Emergence of the Dominant Single Follicle During a Normal Ovulatory Monthly Cycle
At the time of your menses (menstruation), as a result of the rapid fall in estradiol (estrogen) and progesterone secretion from the ovulated follicle of the previous month, the uterus sheds the lining that had built up during that month in preparation for pregnancy. This sudden drop in estrogen causes the FSH secreted from the pituitary gland to rise dramatically around day twenty-six of the previous twenty-eight day cycle. So, two days later, on day one of your menstruation (the beginning of your next cycle), this elevated FSH stimulates only the development of follicles that had left the resting pool four months earlier, and that are now antral. As these antral follicles grow in response to FSH, they secrete estrogen and inhibin B, which in turn suppress further the pituitary secretion of FSH. Thus, as the antral follicles become more mature (by day six), the FSH begins to decline. If these antral follicles were not rescued by the increased FSH level on day one of the menstrual cycle, when they have finally reached the antral size, they would die immediately.
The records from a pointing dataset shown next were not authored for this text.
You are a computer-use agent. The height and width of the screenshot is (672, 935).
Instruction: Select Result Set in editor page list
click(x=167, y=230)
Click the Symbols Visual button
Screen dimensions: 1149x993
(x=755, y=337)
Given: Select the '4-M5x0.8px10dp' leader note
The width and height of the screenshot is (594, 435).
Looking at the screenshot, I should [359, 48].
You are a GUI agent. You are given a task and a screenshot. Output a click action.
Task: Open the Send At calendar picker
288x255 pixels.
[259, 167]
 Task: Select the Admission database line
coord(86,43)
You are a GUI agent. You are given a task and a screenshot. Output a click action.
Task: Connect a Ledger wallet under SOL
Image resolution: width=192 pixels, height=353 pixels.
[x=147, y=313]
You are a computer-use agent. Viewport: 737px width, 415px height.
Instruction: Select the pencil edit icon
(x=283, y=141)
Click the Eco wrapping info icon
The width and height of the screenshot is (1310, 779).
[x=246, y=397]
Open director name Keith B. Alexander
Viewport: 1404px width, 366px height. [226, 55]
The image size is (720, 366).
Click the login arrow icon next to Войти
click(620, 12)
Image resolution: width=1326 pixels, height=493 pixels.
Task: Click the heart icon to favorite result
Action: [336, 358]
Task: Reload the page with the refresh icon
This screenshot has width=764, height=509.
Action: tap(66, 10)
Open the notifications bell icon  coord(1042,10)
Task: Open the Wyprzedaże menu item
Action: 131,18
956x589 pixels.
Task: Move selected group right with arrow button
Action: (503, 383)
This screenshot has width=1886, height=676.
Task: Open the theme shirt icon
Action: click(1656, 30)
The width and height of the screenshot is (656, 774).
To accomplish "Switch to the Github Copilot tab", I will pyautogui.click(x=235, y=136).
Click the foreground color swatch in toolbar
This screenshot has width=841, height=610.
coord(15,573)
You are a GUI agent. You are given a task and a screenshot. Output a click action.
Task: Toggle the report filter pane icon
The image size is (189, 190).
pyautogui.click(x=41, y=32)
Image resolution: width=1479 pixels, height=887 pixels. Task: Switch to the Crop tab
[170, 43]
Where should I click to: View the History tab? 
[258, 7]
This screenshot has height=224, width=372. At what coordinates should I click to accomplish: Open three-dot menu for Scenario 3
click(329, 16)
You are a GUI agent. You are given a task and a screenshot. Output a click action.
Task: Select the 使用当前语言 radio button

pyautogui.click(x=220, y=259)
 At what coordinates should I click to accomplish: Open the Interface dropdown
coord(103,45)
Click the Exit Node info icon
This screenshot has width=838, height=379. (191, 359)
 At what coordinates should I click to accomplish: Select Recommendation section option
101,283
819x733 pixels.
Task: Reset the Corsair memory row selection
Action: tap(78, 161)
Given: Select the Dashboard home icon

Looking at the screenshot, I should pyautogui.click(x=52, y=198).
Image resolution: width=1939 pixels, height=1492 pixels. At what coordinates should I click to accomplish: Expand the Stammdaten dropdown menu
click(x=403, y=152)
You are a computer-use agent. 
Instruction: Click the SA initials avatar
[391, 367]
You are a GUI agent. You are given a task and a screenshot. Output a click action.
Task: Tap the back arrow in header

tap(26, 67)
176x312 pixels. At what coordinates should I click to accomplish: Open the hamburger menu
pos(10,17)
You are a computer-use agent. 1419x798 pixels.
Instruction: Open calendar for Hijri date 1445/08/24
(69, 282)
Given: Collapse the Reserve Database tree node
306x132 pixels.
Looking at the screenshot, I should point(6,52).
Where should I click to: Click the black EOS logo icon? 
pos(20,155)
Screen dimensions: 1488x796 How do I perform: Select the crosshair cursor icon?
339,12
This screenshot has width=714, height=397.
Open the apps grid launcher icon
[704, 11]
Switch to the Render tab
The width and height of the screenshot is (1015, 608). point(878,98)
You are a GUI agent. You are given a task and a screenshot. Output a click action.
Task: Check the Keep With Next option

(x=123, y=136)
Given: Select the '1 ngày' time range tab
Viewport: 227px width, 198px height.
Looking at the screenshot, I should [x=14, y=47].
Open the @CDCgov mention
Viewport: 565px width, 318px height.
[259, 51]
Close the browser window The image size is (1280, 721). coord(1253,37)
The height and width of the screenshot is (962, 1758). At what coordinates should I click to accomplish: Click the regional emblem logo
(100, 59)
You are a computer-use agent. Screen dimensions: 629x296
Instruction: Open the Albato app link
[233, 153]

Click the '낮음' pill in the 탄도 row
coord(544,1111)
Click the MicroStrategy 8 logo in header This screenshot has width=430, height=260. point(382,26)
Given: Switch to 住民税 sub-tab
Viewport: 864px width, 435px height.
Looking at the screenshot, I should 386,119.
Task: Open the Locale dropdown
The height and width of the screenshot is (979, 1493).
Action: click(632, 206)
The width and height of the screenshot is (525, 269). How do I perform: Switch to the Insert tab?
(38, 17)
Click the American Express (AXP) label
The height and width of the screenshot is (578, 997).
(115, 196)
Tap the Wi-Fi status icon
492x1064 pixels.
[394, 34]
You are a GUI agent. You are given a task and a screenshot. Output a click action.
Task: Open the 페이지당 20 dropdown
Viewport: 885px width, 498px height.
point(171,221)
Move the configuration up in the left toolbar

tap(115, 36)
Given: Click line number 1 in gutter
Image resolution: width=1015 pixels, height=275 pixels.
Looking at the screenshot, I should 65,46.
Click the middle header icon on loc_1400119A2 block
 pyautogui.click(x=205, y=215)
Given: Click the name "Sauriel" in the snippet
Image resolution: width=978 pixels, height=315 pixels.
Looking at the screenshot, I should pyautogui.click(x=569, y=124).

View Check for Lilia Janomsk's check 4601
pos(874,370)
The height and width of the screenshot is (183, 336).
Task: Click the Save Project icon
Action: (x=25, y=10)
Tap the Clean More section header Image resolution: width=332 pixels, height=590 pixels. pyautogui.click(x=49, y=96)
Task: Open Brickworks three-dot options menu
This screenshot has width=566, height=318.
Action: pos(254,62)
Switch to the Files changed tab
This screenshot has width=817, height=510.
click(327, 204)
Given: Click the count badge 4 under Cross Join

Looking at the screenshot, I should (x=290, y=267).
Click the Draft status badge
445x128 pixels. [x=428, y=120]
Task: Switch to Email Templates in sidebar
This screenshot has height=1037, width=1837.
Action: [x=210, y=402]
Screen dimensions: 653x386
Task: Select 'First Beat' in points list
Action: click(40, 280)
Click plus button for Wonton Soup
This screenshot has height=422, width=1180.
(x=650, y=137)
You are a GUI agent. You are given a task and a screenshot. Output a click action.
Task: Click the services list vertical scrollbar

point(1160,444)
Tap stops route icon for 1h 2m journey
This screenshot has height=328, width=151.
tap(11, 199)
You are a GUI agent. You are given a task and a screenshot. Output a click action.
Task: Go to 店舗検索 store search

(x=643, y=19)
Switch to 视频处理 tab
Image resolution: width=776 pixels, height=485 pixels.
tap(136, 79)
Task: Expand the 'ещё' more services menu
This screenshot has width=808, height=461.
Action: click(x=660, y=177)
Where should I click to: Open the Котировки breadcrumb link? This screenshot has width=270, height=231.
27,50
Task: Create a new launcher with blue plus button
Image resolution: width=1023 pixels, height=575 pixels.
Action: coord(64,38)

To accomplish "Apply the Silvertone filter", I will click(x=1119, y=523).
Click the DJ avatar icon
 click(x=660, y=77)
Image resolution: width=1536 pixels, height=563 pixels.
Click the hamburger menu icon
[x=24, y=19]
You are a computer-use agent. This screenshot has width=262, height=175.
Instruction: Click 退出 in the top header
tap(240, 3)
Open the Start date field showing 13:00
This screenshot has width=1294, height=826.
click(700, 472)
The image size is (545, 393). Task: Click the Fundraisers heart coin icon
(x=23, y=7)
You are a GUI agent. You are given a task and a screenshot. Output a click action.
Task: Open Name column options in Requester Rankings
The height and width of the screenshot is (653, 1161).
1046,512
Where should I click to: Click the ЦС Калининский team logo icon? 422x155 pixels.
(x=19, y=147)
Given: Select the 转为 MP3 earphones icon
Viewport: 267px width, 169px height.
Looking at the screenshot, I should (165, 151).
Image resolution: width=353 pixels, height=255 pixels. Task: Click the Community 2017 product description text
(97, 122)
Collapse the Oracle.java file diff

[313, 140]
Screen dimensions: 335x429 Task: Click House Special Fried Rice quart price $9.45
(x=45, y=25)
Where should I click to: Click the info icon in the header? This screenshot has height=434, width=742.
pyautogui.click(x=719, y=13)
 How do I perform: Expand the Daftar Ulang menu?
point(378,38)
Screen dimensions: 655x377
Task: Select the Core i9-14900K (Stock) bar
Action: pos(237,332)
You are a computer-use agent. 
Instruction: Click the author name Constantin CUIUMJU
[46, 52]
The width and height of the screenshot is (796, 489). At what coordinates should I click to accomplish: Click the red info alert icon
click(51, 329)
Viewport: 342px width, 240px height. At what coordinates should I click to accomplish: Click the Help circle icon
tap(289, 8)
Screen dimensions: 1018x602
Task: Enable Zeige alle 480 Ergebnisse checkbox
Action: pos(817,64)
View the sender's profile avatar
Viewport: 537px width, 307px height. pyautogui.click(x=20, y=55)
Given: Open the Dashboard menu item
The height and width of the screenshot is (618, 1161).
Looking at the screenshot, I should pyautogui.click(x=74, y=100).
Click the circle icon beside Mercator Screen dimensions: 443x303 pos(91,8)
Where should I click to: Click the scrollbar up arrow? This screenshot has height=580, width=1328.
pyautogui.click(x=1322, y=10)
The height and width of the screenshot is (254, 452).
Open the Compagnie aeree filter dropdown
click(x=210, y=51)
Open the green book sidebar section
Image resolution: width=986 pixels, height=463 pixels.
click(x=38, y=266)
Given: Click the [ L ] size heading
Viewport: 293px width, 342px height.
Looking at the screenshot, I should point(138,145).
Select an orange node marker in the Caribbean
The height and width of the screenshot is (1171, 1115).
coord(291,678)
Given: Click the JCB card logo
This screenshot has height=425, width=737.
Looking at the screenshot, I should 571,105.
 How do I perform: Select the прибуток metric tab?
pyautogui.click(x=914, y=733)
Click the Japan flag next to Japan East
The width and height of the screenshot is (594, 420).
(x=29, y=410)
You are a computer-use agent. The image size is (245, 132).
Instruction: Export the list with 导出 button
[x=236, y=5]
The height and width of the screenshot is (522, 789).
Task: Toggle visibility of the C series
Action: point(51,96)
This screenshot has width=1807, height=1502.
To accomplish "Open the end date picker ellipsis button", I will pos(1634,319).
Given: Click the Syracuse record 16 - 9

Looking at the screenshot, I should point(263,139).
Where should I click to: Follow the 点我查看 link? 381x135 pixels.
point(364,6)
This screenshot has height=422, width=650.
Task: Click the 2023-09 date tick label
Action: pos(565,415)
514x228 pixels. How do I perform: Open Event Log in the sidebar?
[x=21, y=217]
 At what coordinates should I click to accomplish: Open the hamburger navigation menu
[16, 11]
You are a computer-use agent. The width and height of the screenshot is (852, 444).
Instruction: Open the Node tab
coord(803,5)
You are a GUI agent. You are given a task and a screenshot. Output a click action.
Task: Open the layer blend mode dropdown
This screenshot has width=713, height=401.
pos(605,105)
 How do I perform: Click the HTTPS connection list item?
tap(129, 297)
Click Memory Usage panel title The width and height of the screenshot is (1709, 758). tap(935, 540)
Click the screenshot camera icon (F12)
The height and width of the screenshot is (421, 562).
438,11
A competitive struggle then ensues between all of these approximately thirty antral follicles to see which one will become the “lead follicle” that will ovulate on day fourteen. The antral follicle that is most sensitive to FSH in the first few days of your cycle becomes even more sensitized to FSH, and thus gains the lead over all the other follicles (which die off because of lower and lower levels of FSH). Once the dominant follicle gains the lead, it will never relinquish it, because it requires less FSH than the others to get the same degree of stimulation. Because FSH continually declines toward the middle of your cycle just prior to your ovulation, all the other antral follicles that month (which have finally become hormone-dependent after almost three months of non-hormone-related growth) will die. When they reach this stage of development, the follicles are completely dependent on FSH for survival. Once the estrogen production exponentially peaks, around day twelve or thirteen, it stimulates a dramatic rise in LH from the pituitary gland, and that rise in LH is what prepares the one remaining follicle for ovulation. It is not just ovulation, but the concurrent maturation of the egg that counts.
In preparation for IVF, FSH injections are given in the early part of the cycle so that the FSH level never declines, as it would normally. This sustained elevation of FSH, which is all that the administration of ovulatory stimulation hormones amounts to, sustains almost all of the thirty or so antral follicles so that no single follicle can gain dominance over the others. Therefore, the number of eggs retrieved in a hormonal stimulation cycle for IVF is directly reflective of your antral follicle count, and your antral follicle count is directly reflective of your total remaining number of eggs.
Note that with our particular stimulation protocol, you will not get sick, and therefore will have a much higher pregnancy rate per egg.